Dass auch Kurzkrimis ganz großes Kino sein können, ist das eine. Dass sie in bester Slam-Manier die Musik der Sprache nutzen, um im Rhythmus des Kings das ‚Ghetto‘ aka die Bergbausiedlung Tremonia vor fiesen Immobilienspekulanten zu retten, ist was ganz Besonderes. Und so freu ich mich wie eine Schneekönigin, an dieser Stelle den Kollegen Karr & Wehner von ganzem Herzen zum Friedrich-Glauser-Preis für „Hier in Tremonia“ gratulieren zu können! :-))
Und weil es eine wunderbare & ehrenvolle Aufgabe war, für die Preisverleihung auf der Gala in Halle (Saale) dafür einen passenden Textauszug zu finden, gibt’s diese Strophe(n) dann gleich hier zur Einstimmung:
[…]
Und die Kapelle spielt …
Hier draußen in der alten Schule, in der Aula, im
ersten Stock.
Die Knappenkapelle übt für das Fest, die Weih-
nachtsfeier, hier in der Klötzchenschule, mit den Kindern,
mit den Eltern, den Großeltern. Wie sie das Fest
feiern, schon immer,
hier in der Siedlung.
Sie üben »Schneeflöckchen Weißröckchen« und sie
üben »White Christmas« und sie üben »Es ist für uns
eine Zeit angekommen«.
Und dann …
spielen sie die Lieder für die Siedlung.
Die Rita, der Kalle und der Schorsch.
Der Klaus und der Rudi und die Uschi.
In der Siedlung,
wo die Männer zusammenhalten.
Und die Frauen zusammenhalten. Und mitspielen in
der Kapelle. Vorneweg.
Denn sie sind die Knappenkapelle Tremonia, die spielt,
wann immer es etwas zu spielen gibt. Auf dem Schützenfest,
der Beerdigung, der Hochzeit und bei Tremonia
06, wenn es ein Heimspiel ist.
Sie spielen das Steigerlied und sie spielen »Der Pott ist
grün« und den »Mond von Wanne Eickel«. Und sie spielen
den Song vom King.
Hier, mitten im Ghetto.
Und seine Mutter ist tot.
Die Mutter vom Klaus, der wohnt in der Nummer
eins, an der Straße mit den Zechenhäusern. Hier in der
Siedlung. Der Klaus lebt allein in dem Haus, hier lebt
er schon immer und hier wird er bleiben, auch wenn
sie ihm schreiben, dass er raus soll. Aus dem Haus und
raus aus der Siedlung.
Die Gesellschaft hat ein paar Häuser verkauft, die
Nummern eins bis drei und drüben die sieben bis zehn.

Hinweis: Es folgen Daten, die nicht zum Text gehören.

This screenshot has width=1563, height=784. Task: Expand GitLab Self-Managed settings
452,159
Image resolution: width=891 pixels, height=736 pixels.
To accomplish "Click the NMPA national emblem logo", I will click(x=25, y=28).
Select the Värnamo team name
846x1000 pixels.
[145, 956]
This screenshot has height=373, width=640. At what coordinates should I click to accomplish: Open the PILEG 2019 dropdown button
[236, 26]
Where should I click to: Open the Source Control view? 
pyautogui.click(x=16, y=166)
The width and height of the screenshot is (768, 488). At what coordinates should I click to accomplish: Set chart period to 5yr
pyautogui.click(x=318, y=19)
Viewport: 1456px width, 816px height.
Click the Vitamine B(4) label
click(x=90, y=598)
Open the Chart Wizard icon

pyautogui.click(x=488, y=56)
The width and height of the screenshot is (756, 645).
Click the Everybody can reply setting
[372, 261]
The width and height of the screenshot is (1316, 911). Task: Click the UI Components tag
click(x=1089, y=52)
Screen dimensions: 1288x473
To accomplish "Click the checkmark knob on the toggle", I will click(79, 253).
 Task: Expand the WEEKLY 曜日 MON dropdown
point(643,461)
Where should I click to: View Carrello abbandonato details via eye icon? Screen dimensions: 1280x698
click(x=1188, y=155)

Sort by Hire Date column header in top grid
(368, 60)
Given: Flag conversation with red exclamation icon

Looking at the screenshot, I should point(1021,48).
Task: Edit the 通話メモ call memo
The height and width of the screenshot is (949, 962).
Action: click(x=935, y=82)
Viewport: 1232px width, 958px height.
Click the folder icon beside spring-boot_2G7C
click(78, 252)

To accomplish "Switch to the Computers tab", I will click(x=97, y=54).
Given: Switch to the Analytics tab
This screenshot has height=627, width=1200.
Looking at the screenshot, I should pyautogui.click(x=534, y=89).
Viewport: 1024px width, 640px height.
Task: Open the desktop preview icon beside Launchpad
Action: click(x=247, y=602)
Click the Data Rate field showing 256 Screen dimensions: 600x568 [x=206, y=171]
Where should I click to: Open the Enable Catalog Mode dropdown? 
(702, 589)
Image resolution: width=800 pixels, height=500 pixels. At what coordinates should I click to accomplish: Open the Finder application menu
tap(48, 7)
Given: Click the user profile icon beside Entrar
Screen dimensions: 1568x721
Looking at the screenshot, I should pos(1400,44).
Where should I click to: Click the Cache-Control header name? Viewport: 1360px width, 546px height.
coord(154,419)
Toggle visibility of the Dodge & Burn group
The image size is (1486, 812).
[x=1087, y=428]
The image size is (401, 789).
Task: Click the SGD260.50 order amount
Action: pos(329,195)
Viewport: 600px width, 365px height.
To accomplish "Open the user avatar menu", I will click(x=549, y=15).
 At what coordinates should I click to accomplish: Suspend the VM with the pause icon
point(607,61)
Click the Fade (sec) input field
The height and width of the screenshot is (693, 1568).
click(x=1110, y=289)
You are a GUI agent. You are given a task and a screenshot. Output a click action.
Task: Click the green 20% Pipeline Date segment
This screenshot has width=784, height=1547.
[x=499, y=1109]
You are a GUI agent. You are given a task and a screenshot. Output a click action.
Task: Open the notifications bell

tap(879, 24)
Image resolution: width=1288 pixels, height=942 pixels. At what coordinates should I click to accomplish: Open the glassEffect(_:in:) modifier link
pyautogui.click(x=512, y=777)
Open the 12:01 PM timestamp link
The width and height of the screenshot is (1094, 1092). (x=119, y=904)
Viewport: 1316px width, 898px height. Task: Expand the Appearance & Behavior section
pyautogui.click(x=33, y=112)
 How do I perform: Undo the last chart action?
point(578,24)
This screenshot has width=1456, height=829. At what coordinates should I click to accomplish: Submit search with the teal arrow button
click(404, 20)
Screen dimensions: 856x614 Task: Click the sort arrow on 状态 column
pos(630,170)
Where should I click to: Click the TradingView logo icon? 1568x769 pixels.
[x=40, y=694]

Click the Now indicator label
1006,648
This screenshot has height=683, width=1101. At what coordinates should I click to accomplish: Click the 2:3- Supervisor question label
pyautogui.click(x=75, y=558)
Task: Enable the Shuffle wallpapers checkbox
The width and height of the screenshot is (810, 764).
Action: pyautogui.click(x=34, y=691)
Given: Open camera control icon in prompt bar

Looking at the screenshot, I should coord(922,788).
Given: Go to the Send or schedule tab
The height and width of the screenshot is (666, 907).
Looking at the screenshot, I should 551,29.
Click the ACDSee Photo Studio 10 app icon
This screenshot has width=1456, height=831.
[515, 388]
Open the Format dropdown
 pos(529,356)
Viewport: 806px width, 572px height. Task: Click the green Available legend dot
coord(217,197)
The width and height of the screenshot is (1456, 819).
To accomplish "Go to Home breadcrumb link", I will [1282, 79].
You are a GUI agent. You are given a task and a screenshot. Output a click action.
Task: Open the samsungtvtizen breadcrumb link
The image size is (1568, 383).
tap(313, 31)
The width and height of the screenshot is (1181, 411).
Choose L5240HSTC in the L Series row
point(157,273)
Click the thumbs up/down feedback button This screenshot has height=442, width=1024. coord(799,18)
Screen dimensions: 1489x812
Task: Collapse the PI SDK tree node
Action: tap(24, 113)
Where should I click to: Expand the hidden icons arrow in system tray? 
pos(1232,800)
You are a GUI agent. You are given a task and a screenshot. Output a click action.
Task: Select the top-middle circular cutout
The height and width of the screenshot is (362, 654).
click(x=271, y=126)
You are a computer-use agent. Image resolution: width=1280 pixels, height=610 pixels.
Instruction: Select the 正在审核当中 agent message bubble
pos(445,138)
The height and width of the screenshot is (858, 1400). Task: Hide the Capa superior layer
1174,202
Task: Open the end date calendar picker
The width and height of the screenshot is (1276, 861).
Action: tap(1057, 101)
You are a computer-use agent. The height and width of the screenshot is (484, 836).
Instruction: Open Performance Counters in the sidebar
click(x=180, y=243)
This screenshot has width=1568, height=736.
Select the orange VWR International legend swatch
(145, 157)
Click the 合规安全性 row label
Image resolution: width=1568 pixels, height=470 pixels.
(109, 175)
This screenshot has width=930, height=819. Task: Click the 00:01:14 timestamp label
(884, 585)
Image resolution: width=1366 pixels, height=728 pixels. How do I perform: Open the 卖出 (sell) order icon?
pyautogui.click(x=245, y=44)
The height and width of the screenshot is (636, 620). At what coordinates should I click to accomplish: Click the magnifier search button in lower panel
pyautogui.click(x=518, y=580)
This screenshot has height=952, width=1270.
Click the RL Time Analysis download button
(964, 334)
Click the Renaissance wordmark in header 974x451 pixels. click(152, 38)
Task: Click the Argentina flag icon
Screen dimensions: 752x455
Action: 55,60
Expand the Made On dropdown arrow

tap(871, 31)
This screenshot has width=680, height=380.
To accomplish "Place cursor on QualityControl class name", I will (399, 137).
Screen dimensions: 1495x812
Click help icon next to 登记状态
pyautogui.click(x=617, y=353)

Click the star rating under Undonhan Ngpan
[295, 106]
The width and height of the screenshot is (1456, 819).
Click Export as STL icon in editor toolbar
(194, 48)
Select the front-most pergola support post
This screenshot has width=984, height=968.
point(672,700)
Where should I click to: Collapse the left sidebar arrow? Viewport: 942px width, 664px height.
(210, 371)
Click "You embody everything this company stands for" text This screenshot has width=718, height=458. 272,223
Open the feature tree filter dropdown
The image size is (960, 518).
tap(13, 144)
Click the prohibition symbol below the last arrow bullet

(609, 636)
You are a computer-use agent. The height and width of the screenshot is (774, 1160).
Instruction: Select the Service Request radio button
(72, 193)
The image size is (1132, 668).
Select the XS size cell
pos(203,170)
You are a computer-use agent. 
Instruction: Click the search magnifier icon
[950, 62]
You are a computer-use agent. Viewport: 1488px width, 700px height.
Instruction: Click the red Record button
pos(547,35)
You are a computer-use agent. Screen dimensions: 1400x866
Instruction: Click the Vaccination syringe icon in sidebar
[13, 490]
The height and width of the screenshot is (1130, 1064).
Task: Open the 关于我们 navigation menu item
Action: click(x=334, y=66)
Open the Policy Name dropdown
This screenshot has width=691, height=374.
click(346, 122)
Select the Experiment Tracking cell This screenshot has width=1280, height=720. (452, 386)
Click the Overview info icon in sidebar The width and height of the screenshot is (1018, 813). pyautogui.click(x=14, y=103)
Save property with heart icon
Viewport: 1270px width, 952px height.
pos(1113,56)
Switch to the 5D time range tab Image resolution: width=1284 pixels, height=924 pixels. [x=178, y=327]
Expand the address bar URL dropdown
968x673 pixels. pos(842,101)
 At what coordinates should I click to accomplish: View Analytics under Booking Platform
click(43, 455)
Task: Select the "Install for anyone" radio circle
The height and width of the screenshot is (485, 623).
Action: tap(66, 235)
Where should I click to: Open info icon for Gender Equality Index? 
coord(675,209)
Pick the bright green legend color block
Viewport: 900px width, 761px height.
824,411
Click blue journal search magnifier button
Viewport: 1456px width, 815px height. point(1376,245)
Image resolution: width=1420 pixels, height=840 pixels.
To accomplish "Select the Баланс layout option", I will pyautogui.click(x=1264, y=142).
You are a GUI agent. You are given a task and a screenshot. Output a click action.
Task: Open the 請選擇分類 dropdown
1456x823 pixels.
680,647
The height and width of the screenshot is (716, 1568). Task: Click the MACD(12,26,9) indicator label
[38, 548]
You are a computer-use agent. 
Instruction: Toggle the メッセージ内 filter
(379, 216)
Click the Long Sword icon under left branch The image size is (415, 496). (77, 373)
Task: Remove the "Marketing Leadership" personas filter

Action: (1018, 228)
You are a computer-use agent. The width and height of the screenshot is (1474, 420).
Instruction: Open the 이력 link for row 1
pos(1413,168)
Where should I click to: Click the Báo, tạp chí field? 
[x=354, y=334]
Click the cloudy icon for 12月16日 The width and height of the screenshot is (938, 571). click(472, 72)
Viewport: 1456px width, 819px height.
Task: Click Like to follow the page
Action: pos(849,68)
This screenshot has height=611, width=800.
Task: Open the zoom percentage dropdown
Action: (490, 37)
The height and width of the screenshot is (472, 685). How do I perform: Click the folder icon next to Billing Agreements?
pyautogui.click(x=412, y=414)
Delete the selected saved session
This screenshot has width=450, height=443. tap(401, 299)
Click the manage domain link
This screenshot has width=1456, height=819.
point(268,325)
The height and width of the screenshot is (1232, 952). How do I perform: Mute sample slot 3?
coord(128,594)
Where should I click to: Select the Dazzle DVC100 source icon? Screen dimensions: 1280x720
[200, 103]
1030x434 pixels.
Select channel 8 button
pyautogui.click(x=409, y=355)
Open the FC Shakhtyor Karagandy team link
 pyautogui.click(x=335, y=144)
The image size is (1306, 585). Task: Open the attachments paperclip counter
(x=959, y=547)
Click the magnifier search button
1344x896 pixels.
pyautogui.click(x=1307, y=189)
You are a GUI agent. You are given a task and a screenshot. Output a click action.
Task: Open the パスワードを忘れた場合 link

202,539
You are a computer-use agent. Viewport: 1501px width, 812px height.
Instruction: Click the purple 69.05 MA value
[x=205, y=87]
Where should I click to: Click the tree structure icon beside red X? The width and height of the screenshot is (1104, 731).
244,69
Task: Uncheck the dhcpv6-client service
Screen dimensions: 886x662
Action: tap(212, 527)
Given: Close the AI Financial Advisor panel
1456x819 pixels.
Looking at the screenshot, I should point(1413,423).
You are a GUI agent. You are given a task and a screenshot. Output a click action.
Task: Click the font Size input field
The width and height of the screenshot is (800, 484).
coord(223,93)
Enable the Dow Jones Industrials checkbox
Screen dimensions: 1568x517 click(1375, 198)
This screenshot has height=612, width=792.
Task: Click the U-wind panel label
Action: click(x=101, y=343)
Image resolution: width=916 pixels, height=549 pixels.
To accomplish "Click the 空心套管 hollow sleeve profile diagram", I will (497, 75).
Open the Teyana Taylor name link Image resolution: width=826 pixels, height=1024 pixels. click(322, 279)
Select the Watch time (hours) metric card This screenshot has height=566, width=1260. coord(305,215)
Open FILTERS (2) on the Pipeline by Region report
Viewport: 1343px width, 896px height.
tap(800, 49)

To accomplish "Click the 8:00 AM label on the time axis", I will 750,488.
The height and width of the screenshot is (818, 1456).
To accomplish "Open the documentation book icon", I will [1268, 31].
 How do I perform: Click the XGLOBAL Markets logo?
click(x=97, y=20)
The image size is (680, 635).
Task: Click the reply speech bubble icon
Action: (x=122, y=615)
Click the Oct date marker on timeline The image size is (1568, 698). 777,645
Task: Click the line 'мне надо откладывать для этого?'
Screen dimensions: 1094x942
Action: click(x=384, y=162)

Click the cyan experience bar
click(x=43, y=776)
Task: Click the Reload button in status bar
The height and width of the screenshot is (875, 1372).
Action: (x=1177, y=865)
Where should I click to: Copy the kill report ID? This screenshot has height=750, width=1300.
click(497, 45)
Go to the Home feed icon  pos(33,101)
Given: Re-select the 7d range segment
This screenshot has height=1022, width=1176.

Da soll die neue Wohnanlage hin, die die MAGMA bauen
will.
Hier … in der Siedlung.
Und auch der Schorsch bleibt hier.
In der Nummer acht. Mit dem kurzbeinigen Hund,
dem Mischling aus allen Kötern der Siedlung, und der
dreifarbigen Katze und den Karnickeln.
Im Stall hinterm Haus.
Deshalb zerreißt er den Brief, in dem steht, dass er ge-
hen muss, und holt sich ein Bier und trinkt es im Garten.
Mit dem Rudi und der Uschi und den andern Nachbarn
am Zaun.
Denn man gibt auf sich acht,
hier in der Siedlung
Und auch der Rudi bleibt hier,
das ist klar, das ist so und das bleibt so.
Denn ein Mann ist ein Mann und ein Wort ist ein
Wort.
Hier in der Siedlung.
Deshalb hilft man sich, mit einem Wort und einem
Rat, mit einer Hand und einer Tat. Damit es bleibt, wie
es ist, wie es war und wie es wird.
In der Siedlung.
Wo die Männer zusammenhalten.
Und die Frauen zusammenhalten. Und mitspielen in
der Kapelle. Vorneweg.
[…]
(aus „Hier in Tremonia“, S. 105f)
Und für alle, die jetzt auf der Stelle den ganzen Text haben müssen, um ihn in seiner vollen Schönheit zu genießen: zu finden ist „Hier in Tremonia“ in der Anthologie „Killing You Softly“, hrsg.v. Peter Godazgar im Kbv-Verlag.